#### [Task item]
Output the listing below, keeping each line exactly as it stands.

[[ Dataset, beginning ]]

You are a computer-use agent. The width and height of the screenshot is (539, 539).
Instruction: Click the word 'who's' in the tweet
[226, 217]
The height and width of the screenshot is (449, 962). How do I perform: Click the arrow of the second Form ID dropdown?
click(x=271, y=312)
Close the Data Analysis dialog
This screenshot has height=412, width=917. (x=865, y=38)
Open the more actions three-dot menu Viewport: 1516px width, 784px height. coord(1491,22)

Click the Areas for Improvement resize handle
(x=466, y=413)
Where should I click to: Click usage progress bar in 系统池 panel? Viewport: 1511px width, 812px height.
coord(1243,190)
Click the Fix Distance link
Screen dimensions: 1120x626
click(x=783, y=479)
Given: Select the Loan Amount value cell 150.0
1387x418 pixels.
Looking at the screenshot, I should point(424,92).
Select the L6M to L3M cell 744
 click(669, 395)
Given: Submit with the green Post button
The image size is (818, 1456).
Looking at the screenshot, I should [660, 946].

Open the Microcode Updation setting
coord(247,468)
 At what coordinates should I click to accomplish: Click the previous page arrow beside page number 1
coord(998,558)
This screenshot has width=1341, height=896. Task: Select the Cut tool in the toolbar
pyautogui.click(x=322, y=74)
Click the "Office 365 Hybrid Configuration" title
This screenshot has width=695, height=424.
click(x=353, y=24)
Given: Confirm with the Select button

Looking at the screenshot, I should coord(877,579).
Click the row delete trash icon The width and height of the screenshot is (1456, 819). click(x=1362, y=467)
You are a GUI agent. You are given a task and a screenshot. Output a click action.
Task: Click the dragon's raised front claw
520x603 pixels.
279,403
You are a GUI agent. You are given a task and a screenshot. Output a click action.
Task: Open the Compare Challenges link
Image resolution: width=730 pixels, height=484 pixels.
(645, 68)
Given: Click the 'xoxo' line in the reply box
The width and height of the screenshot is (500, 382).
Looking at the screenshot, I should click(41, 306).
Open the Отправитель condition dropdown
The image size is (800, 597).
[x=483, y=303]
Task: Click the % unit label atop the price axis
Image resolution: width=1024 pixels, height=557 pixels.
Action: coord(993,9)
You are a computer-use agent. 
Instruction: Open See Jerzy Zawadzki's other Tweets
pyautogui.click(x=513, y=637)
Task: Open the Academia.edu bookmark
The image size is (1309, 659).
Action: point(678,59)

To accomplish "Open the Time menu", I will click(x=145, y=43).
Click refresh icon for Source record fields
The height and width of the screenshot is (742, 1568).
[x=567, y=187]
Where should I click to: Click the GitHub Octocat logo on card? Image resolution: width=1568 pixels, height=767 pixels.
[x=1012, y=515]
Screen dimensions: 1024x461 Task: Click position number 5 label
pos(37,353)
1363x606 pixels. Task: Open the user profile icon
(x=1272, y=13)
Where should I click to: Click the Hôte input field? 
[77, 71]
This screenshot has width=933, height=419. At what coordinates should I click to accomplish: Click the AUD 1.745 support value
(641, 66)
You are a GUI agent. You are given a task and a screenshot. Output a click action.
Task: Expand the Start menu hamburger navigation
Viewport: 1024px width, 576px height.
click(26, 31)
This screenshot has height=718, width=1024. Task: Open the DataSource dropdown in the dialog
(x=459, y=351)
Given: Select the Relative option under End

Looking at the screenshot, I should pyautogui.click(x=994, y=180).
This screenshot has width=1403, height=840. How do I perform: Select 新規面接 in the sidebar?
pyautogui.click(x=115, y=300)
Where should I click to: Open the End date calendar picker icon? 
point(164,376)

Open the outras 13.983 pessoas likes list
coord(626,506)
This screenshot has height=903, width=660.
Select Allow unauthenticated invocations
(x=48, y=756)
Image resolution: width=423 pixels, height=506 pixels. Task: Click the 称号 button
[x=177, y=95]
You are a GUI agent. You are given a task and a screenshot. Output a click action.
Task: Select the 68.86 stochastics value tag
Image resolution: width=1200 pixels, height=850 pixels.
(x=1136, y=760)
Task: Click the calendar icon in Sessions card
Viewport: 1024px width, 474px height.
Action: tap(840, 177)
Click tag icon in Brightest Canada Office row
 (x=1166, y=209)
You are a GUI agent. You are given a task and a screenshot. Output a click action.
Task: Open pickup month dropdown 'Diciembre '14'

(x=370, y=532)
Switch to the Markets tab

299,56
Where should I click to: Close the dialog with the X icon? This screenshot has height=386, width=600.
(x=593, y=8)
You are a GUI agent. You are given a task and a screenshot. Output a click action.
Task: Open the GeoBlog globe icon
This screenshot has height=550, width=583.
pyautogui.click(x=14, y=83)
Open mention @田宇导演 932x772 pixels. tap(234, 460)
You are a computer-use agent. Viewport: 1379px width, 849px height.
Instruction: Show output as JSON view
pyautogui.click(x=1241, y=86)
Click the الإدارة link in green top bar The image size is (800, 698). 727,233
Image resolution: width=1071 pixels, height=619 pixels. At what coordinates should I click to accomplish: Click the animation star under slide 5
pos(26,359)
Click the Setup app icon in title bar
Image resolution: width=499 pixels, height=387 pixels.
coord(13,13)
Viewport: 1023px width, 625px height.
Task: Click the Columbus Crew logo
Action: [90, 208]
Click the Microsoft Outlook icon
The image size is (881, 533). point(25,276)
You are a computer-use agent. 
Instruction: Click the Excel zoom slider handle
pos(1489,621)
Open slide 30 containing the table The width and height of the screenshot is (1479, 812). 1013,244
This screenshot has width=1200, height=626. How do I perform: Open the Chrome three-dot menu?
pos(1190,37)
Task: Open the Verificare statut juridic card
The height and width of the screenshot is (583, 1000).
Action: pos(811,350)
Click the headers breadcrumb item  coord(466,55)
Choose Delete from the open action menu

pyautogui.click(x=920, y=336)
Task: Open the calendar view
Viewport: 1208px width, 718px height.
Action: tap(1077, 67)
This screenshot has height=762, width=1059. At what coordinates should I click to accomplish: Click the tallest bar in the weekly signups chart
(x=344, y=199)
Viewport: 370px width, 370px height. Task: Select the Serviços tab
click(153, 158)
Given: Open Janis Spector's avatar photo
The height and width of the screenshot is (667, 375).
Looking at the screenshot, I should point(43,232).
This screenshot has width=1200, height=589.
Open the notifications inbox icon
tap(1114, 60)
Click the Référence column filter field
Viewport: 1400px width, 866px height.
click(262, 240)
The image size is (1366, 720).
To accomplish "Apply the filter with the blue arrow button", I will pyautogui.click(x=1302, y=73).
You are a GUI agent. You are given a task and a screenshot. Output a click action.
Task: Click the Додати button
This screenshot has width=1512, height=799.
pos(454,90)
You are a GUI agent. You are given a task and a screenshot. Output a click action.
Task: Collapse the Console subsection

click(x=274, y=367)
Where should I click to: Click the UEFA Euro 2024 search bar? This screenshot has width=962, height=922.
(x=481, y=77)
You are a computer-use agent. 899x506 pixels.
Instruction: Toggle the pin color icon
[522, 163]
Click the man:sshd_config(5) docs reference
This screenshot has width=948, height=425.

[[ Dataset, end ]]

#### [Finished exercise]
You are a computer-use agent. The width and height of the screenshot is (539, 539).
Instruction: Click the word 'who's' in the tweet
[226, 217]
The height and width of the screenshot is (449, 962). How do I perform: Click the arrow of the second Form ID dropdown?
click(x=271, y=312)
Close the Data Analysis dialog
This screenshot has height=412, width=917. (x=865, y=38)
Open the more actions three-dot menu Viewport: 1516px width, 784px height. coord(1491,22)

Click the Areas for Improvement resize handle
(x=466, y=413)
Where should I click to: Click usage progress bar in 系统池 panel? Viewport: 1511px width, 812px height.
coord(1243,190)
Click the Fix Distance link
Screen dimensions: 1120x626
click(x=783, y=479)
Given: Select the Loan Amount value cell 150.0
1387x418 pixels.
Looking at the screenshot, I should point(424,92).
Select the L6M to L3M cell 744
 click(669, 395)
Given: Submit with the green Post button
The image size is (818, 1456).
Looking at the screenshot, I should [660, 946].

Open the Microcode Updation setting
coord(247,468)
 At what coordinates should I click to accomplish: Click the previous page arrow beside page number 1
coord(998,558)
This screenshot has width=1341, height=896. Task: Select the Cut tool in the toolbar
pyautogui.click(x=322, y=74)
Click the "Office 365 Hybrid Configuration" title
This screenshot has width=695, height=424.
click(x=353, y=24)
Given: Confirm with the Select button

Looking at the screenshot, I should coord(877,579).
Click the row delete trash icon The width and height of the screenshot is (1456, 819). click(x=1362, y=467)
You are a GUI agent. You are given a task and a screenshot. Output a click action.
Task: Click the dragon's raised front claw
520x603 pixels.
279,403
You are a GUI agent. You are given a task and a screenshot. Output a click action.
Task: Open the Compare Challenges link
Image resolution: width=730 pixels, height=484 pixels.
(645, 68)
Given: Click the 'xoxo' line in the reply box
The width and height of the screenshot is (500, 382).
Looking at the screenshot, I should click(41, 306).
Open the Отправитель condition dropdown
The image size is (800, 597).
[x=483, y=303]
Task: Click the % unit label atop the price axis
Image resolution: width=1024 pixels, height=557 pixels.
Action: coord(993,9)
You are a computer-use agent. 
Instruction: Open See Jerzy Zawadzki's other Tweets
pyautogui.click(x=513, y=637)
Task: Open the Academia.edu bookmark
The image size is (1309, 659).
Action: point(678,59)

To accomplish "Open the Time menu", I will click(x=145, y=43).
Click refresh icon for Source record fields
The height and width of the screenshot is (742, 1568).
[x=567, y=187]
Where should I click to: Click the GitHub Octocat logo on card? Image resolution: width=1568 pixels, height=767 pixels.
[x=1012, y=515]
Screen dimensions: 1024x461 Task: Click position number 5 label
pos(37,353)
1363x606 pixels. Task: Open the user profile icon
(x=1272, y=13)
Where should I click to: Click the Hôte input field? 
[77, 71]
This screenshot has width=933, height=419. At what coordinates should I click to accomplish: Click the AUD 1.745 support value
(641, 66)
You are a GUI agent. You are given a task and a screenshot. Output a click action.
Task: Expand the Start menu hamburger navigation
Viewport: 1024px width, 576px height.
click(26, 31)
This screenshot has height=718, width=1024. Task: Open the DataSource dropdown in the dialog
(x=459, y=351)
Given: Select the Relative option under End

Looking at the screenshot, I should pyautogui.click(x=994, y=180).
This screenshot has width=1403, height=840. How do I perform: Select 新規面接 in the sidebar?
pyautogui.click(x=115, y=300)
Where should I click to: Open the End date calendar picker icon? 
point(164,376)

Open the outras 13.983 pessoas likes list
coord(626,506)
This screenshot has height=903, width=660.
Select Allow unauthenticated invocations
(x=48, y=756)
Image resolution: width=423 pixels, height=506 pixels. Task: Click the 称号 button
[x=177, y=95]
You are a GUI agent. You are given a task and a screenshot. Output a click action.
Task: Select the 68.86 stochastics value tag
Image resolution: width=1200 pixels, height=850 pixels.
(x=1136, y=760)
Task: Click the calendar icon in Sessions card
Viewport: 1024px width, 474px height.
Action: tap(840, 177)
Click tag icon in Brightest Canada Office row
 (x=1166, y=209)
You are a GUI agent. You are given a task and a screenshot. Output a click action.
Task: Open pickup month dropdown 'Diciembre '14'

(x=370, y=532)
Switch to the Markets tab

299,56
Where should I click to: Close the dialog with the X icon? This screenshot has height=386, width=600.
(x=593, y=8)
You are a GUI agent. You are given a task and a screenshot. Output a click action.
Task: Open the GeoBlog globe icon
This screenshot has height=550, width=583.
pyautogui.click(x=14, y=83)
Open mention @田宇导演 932x772 pixels. tap(234, 460)
You are a computer-use agent. Viewport: 1379px width, 849px height.
Instruction: Show output as JSON view
pyautogui.click(x=1241, y=86)
Click the الإدارة link in green top bar The image size is (800, 698). 727,233
Image resolution: width=1071 pixels, height=619 pixels. At what coordinates should I click to accomplish: Click the animation star under slide 5
pos(26,359)
Click the Setup app icon in title bar
Image resolution: width=499 pixels, height=387 pixels.
coord(13,13)
Viewport: 1023px width, 625px height.
Task: Click the Columbus Crew logo
Action: [90, 208]
Click the Microsoft Outlook icon
The image size is (881, 533). point(25,276)
You are a computer-use agent. 
Instruction: Click the Excel zoom slider handle
pos(1489,621)
Open slide 30 containing the table The width and height of the screenshot is (1479, 812). 1013,244
This screenshot has width=1200, height=626. How do I perform: Open the Chrome three-dot menu?
pos(1190,37)
Task: Open the Verificare statut juridic card
The height and width of the screenshot is (583, 1000).
Action: pos(811,350)
Click the headers breadcrumb item  coord(466,55)
Choose Delete from the open action menu

pyautogui.click(x=920, y=336)
Task: Open the calendar view
Viewport: 1208px width, 718px height.
Action: tap(1077, 67)
This screenshot has height=762, width=1059. At what coordinates should I click to accomplish: Click the tallest bar in the weekly signups chart
(x=344, y=199)
Viewport: 370px width, 370px height. Task: Select the Serviços tab
click(153, 158)
Given: Open Janis Spector's avatar photo
The height and width of the screenshot is (667, 375).
Looking at the screenshot, I should point(43,232).
This screenshot has width=1200, height=589.
Open the notifications inbox icon
tap(1114, 60)
Click the Référence column filter field
Viewport: 1400px width, 866px height.
click(262, 240)
The image size is (1366, 720).
To accomplish "Apply the filter with the blue arrow button", I will pyautogui.click(x=1302, y=73).
You are a GUI agent. You are given a task and a screenshot. Output a click action.
Task: Click the Додати button
This screenshot has width=1512, height=799.
pos(454,90)
You are a GUI agent. You are given a task and a screenshot. Output a click action.
Task: Collapse the Console subsection

click(x=274, y=367)
Where should I click to: Click the UEFA Euro 2024 search bar? This screenshot has width=962, height=922.
(x=481, y=77)
You are a computer-use agent. 899x506 pixels.
Instruction: Toggle the pin color icon
[522, 163]
Click the man:sshd_config(5) docs reference
This screenshot has width=948, height=425.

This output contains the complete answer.